*EXERCISE AIM*:
Reproduce word for word the line that contains "Instruction: Activate the" and each line that follows it, stopping after the final line of the material.

*PROVIDED DATA*:

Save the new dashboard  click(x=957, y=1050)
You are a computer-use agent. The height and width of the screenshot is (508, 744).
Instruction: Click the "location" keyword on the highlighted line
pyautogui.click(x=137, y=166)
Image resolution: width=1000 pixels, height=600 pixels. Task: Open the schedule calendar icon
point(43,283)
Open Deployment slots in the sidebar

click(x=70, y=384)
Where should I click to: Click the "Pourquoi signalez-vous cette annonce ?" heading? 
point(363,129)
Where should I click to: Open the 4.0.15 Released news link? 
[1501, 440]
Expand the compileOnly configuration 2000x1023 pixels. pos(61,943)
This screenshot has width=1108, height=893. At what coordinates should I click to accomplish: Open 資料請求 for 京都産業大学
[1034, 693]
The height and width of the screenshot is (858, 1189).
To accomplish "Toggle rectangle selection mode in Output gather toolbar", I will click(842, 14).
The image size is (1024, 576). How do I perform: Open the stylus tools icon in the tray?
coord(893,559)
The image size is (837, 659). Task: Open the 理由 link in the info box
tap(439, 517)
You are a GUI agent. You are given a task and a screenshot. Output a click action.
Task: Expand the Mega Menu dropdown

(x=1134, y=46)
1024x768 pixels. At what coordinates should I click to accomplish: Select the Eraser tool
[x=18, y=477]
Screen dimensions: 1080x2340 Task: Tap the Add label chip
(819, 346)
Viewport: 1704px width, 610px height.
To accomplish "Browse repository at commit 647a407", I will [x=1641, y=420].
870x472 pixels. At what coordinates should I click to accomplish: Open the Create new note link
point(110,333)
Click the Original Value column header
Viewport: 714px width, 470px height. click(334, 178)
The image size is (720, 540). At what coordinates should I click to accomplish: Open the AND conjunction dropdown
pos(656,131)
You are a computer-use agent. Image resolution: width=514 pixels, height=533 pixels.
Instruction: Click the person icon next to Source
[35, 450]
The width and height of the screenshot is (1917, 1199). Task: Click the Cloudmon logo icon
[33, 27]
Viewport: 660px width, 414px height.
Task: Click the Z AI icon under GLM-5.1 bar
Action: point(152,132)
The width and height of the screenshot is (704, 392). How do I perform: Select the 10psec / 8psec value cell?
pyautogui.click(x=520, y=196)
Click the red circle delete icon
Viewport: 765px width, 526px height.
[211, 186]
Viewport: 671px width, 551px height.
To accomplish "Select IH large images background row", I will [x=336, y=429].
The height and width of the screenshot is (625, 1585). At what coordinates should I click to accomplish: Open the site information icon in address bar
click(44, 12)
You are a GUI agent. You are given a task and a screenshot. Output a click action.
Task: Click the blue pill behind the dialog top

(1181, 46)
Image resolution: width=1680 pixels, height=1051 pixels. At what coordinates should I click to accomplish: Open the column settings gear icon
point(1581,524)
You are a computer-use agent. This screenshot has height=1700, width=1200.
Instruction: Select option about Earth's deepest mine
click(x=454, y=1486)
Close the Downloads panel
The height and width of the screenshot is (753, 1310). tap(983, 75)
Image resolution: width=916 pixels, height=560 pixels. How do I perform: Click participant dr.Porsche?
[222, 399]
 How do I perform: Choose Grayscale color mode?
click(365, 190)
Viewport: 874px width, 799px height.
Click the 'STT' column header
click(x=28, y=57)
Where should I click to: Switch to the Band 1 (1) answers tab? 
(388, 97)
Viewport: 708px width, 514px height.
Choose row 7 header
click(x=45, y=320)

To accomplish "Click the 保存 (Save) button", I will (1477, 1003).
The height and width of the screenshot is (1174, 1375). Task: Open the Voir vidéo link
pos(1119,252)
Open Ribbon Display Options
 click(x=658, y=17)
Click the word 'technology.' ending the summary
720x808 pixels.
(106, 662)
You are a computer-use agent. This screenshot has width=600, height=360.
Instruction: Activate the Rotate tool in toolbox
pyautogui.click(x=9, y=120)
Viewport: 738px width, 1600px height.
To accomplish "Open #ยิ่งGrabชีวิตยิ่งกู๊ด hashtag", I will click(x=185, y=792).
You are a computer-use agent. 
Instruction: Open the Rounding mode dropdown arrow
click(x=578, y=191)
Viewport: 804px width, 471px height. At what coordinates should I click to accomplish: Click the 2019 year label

*RESPONSE TO THE TASK*:
Instruction: Activate the Rotate tool in toolbox
pyautogui.click(x=9, y=120)
Viewport: 738px width, 1600px height.
To accomplish "Open #ยิ่งGrabชีวิตยิ่งกู๊ด hashtag", I will click(x=185, y=792).
You are a computer-use agent. 
Instruction: Open the Rounding mode dropdown arrow
click(x=578, y=191)
Viewport: 804px width, 471px height. At what coordinates should I click to accomplish: Click the 2019 year label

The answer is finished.